◆ Условие задачи 1
Воспроизведите весь фрагмент текста о театре, начиная со слов "Таким образом, театр, который" и заканчивая словами "может подменить Жизнь.", заменив в нем "театр" на "кинематограф".

◆ Исходный текст
_ _ _ _ _

Таким образом, театр, который сам есть не что иное, как организованная иллюзия, призывает нас к сугубой реальности. А мы, в свою очередь, созидая эту видимость реальности на сцене, пытаемся доказать, что Игра, если, конечно, она талантлива, может подменить Жизнь.
Но именно этим занимаются сами герои пьесы Олби, потерявшие гармонию с самим собой и друг с другом в бесовстве вражды и остервенелой житейской нетерпимости.
Марта и Джордж выдумали себе сына и живут, играя с ним долгие годы, как с живым. Бездетная пара – в канун разрыва, на пике своего семейного конфликта. Дальше ТАК продолжаться не может!..

_ _ _ _ _

◆ Входные данные
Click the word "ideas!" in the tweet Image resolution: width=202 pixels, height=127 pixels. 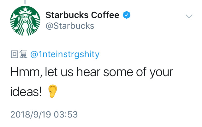[x=26, y=92]
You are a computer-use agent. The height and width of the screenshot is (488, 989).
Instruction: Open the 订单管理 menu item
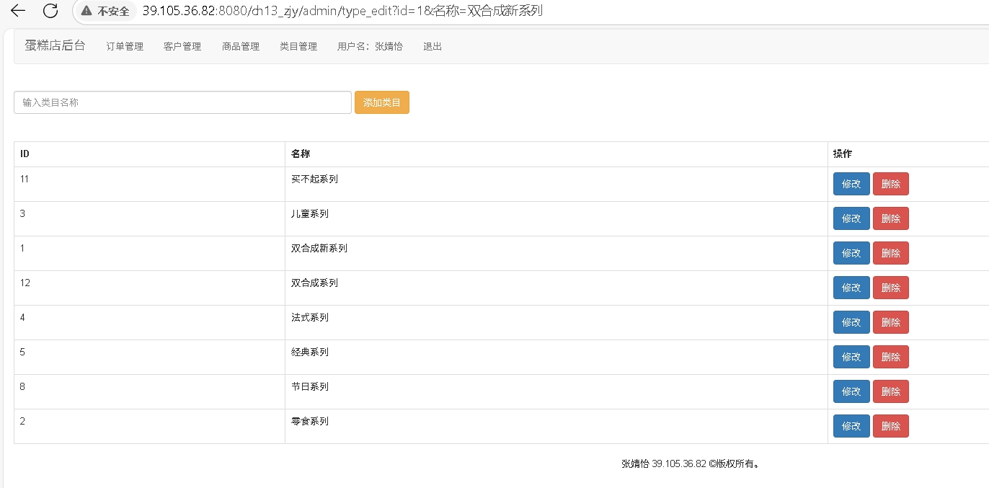pos(125,46)
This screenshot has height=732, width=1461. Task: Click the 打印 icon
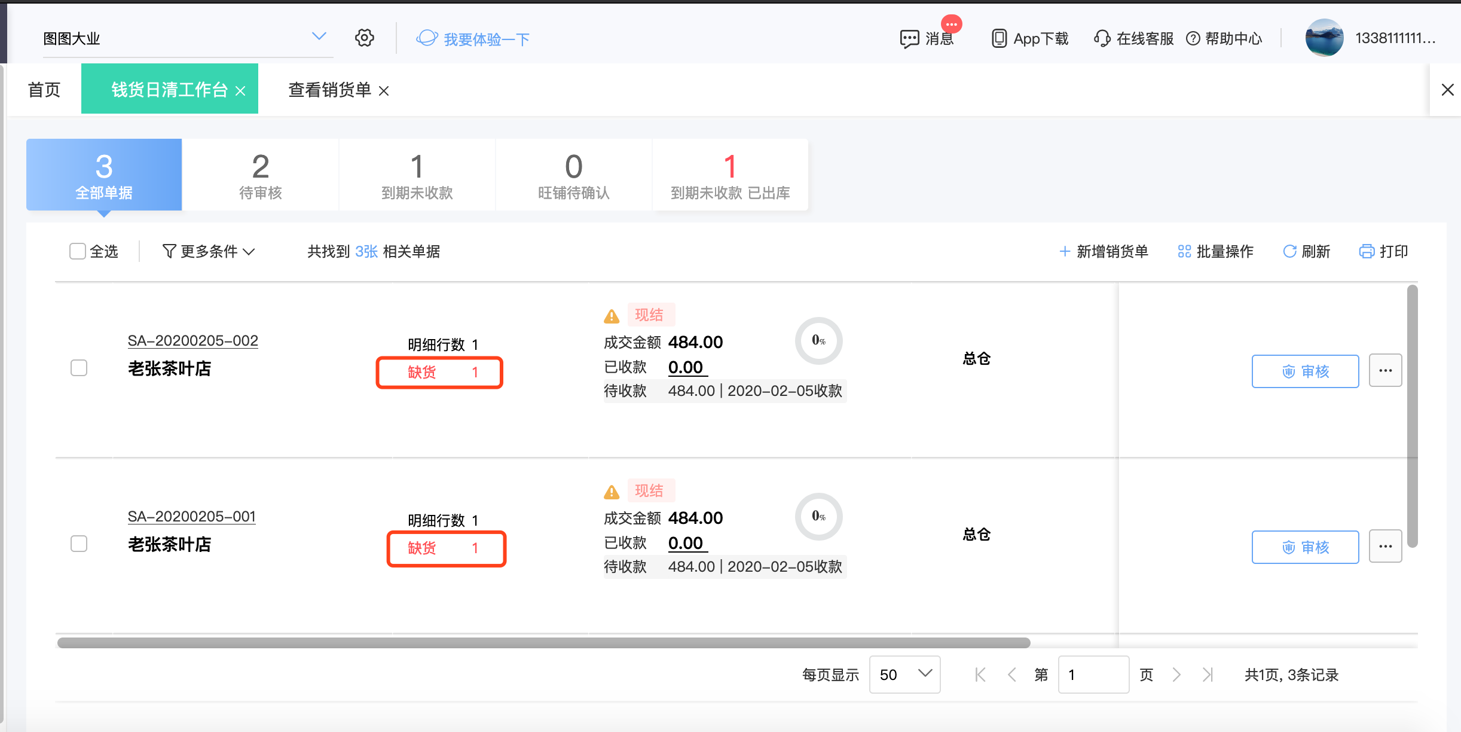point(1364,251)
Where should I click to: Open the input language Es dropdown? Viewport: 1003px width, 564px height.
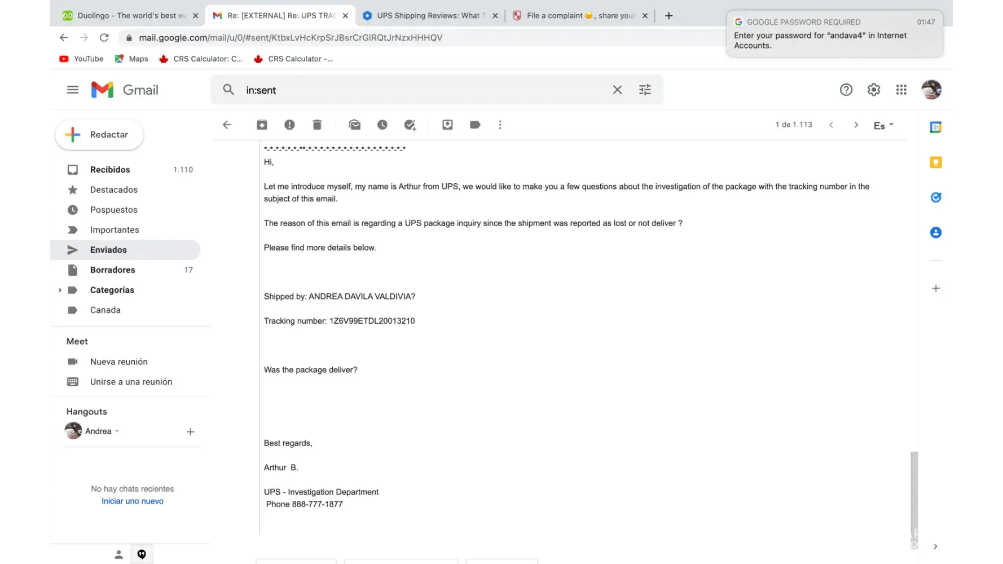click(883, 125)
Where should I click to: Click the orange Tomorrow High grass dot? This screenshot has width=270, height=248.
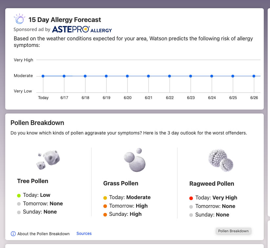[x=105, y=206]
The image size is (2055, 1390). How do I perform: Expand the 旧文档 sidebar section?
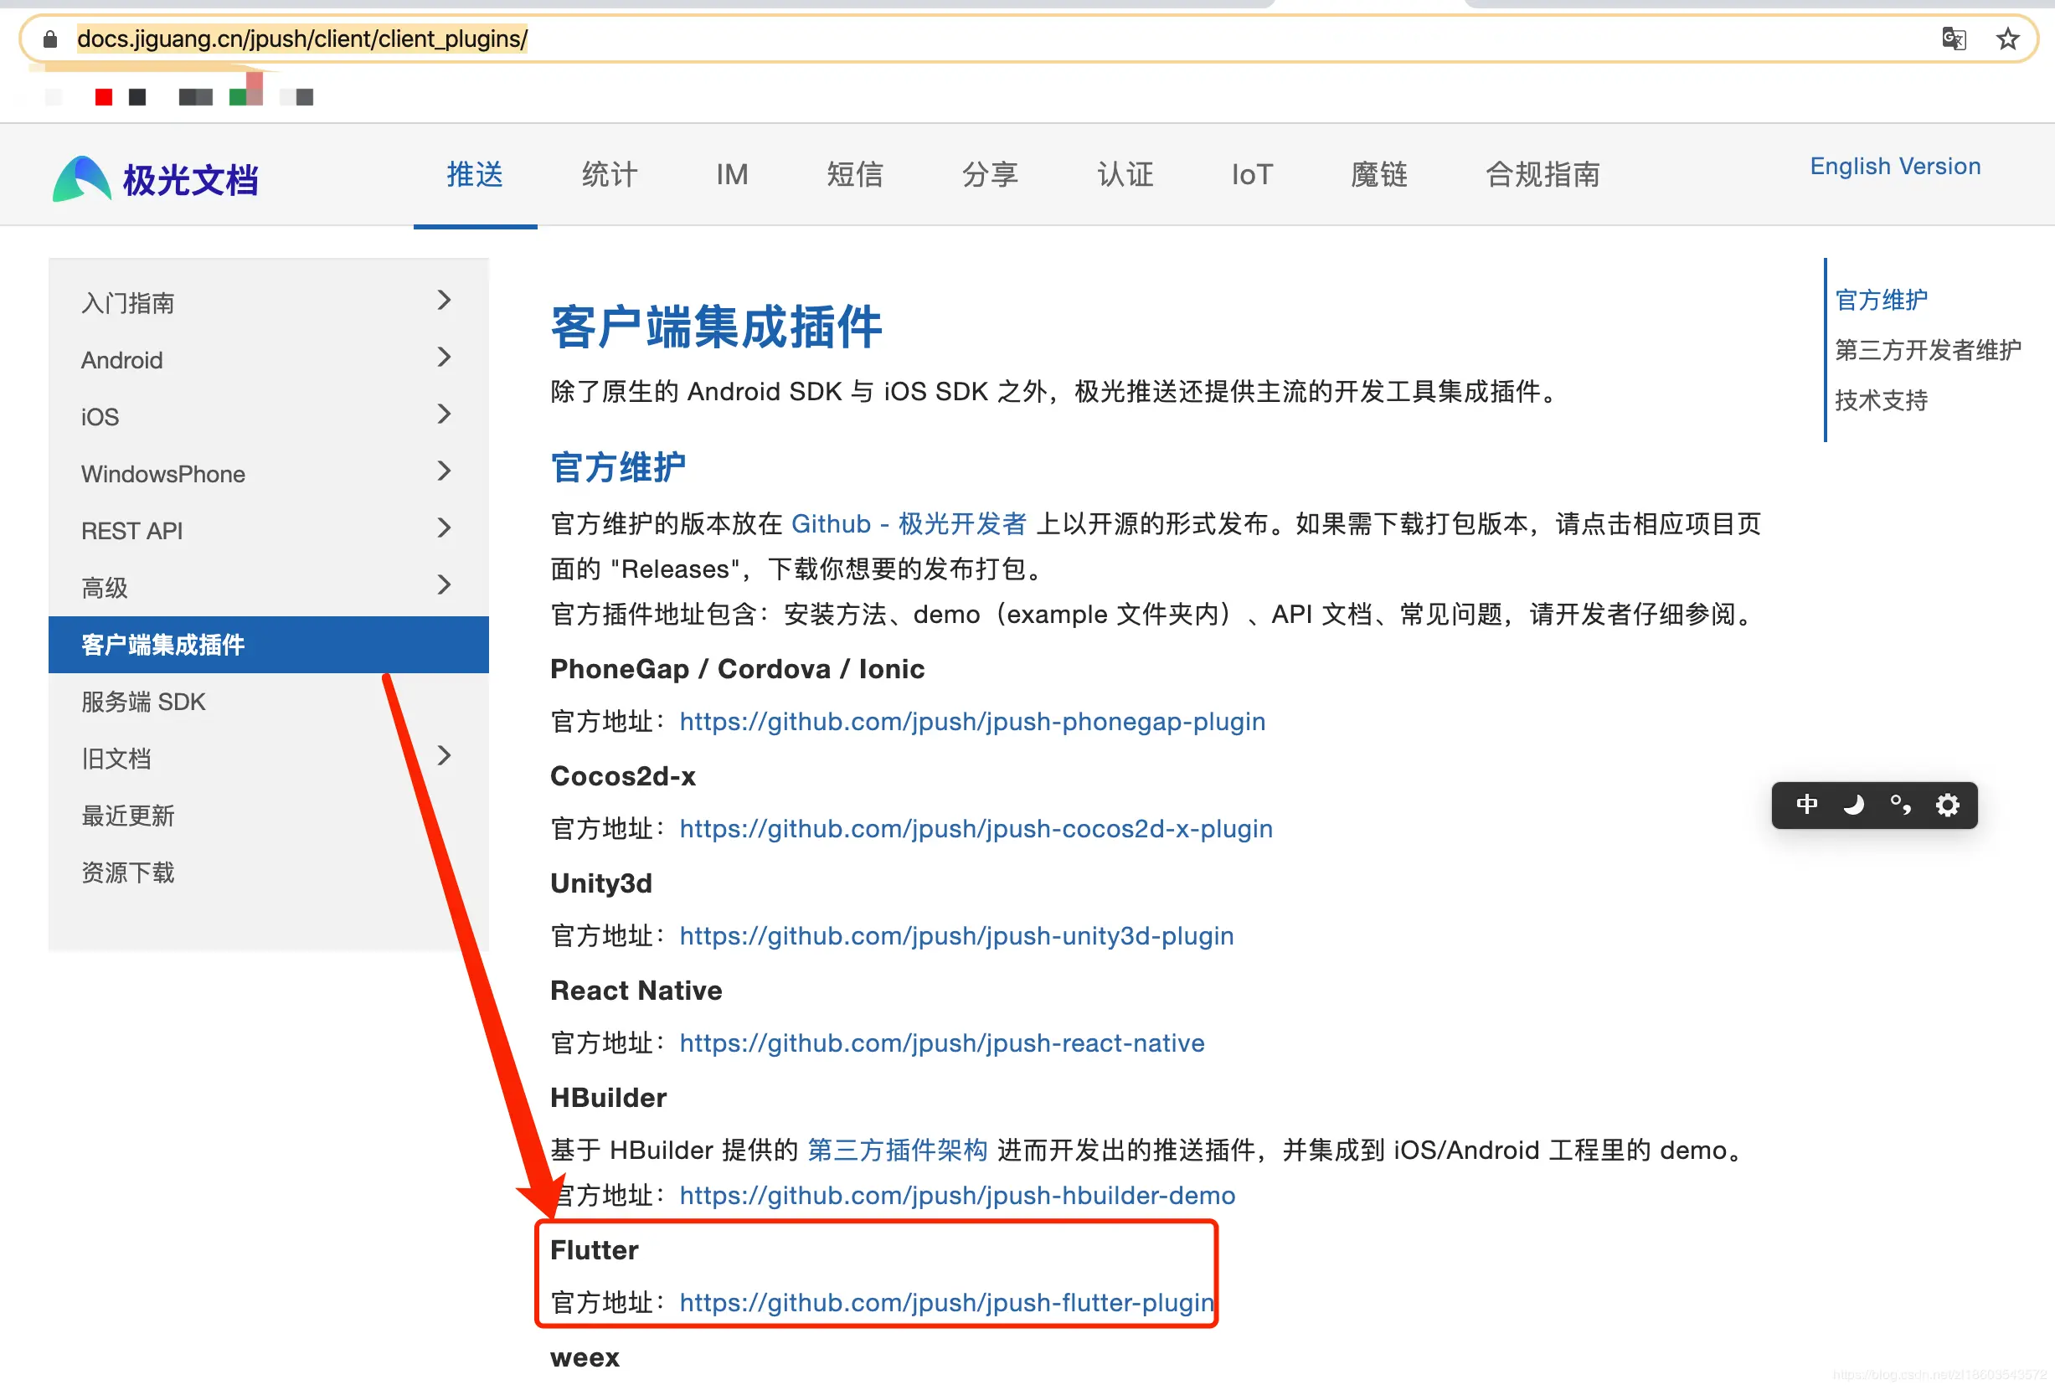point(443,756)
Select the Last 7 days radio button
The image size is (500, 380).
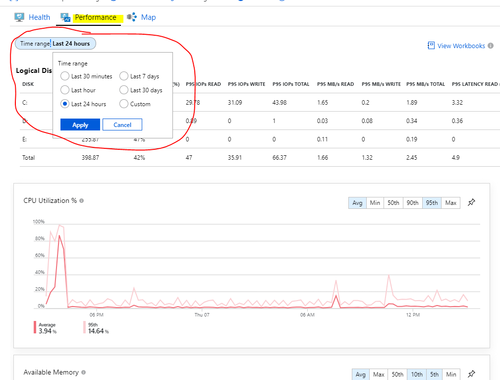point(124,76)
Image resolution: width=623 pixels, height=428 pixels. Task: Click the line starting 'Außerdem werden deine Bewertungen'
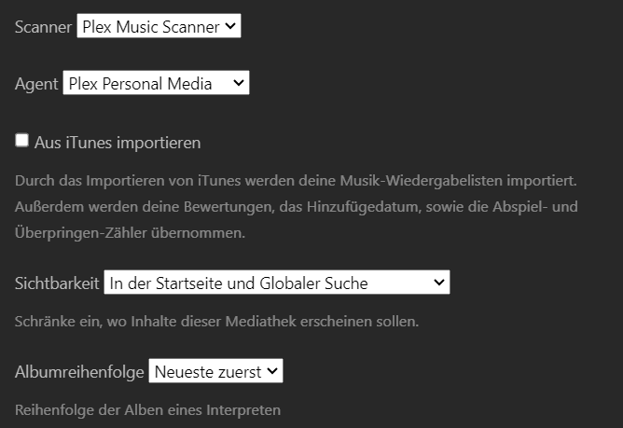click(x=297, y=206)
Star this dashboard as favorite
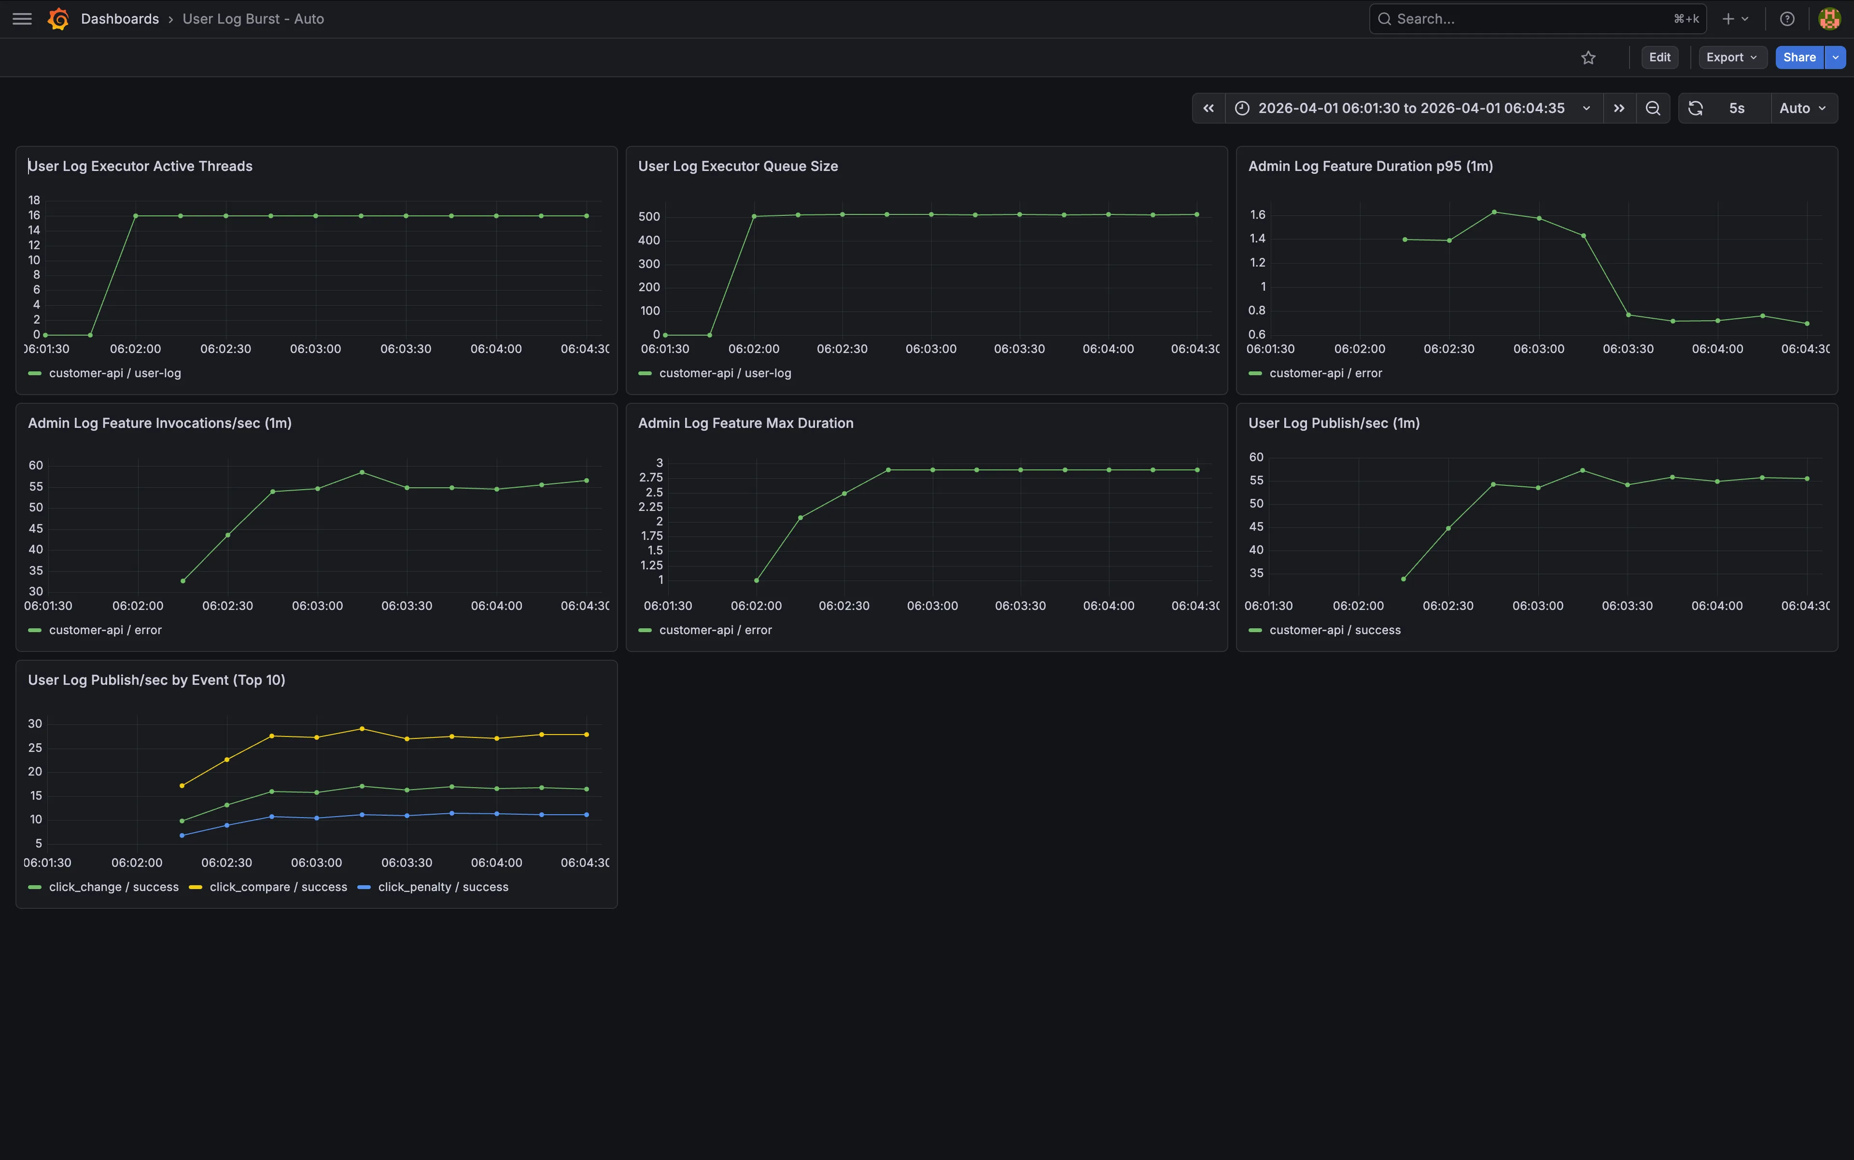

_ _ _ _ _

◆ Условие задачи 2
Перепишите только строки с координатами, начиная со строки, содержащей "You are a computer-use", и заканчивая строкой, содержащей "point(1364,251)", включительно, вместе с запросами, увеличив каждое число в координатах ответов на 16. Изображения в ответ не включайте.

◆ Результат выполнения 1
Таким образом, кинематограф, который сам есть не что иное, как организованная иллюзия, призывает нас к сугубой реальности. А мы, в свою очередь, созидая эту видимость реальности на сцене, пытаемся доказать, что Игра, если, конечно, она талантлива, может подменить Жизнь.

◆ Результат выполнения 2
You are a computer-use agent. The height and width of the screenshot is (488, 989).
Instruction: Open the 订单管理 menu item
pos(141,62)
This screenshot has height=732, width=1461. Task: Click the 打印 icon
point(1380,267)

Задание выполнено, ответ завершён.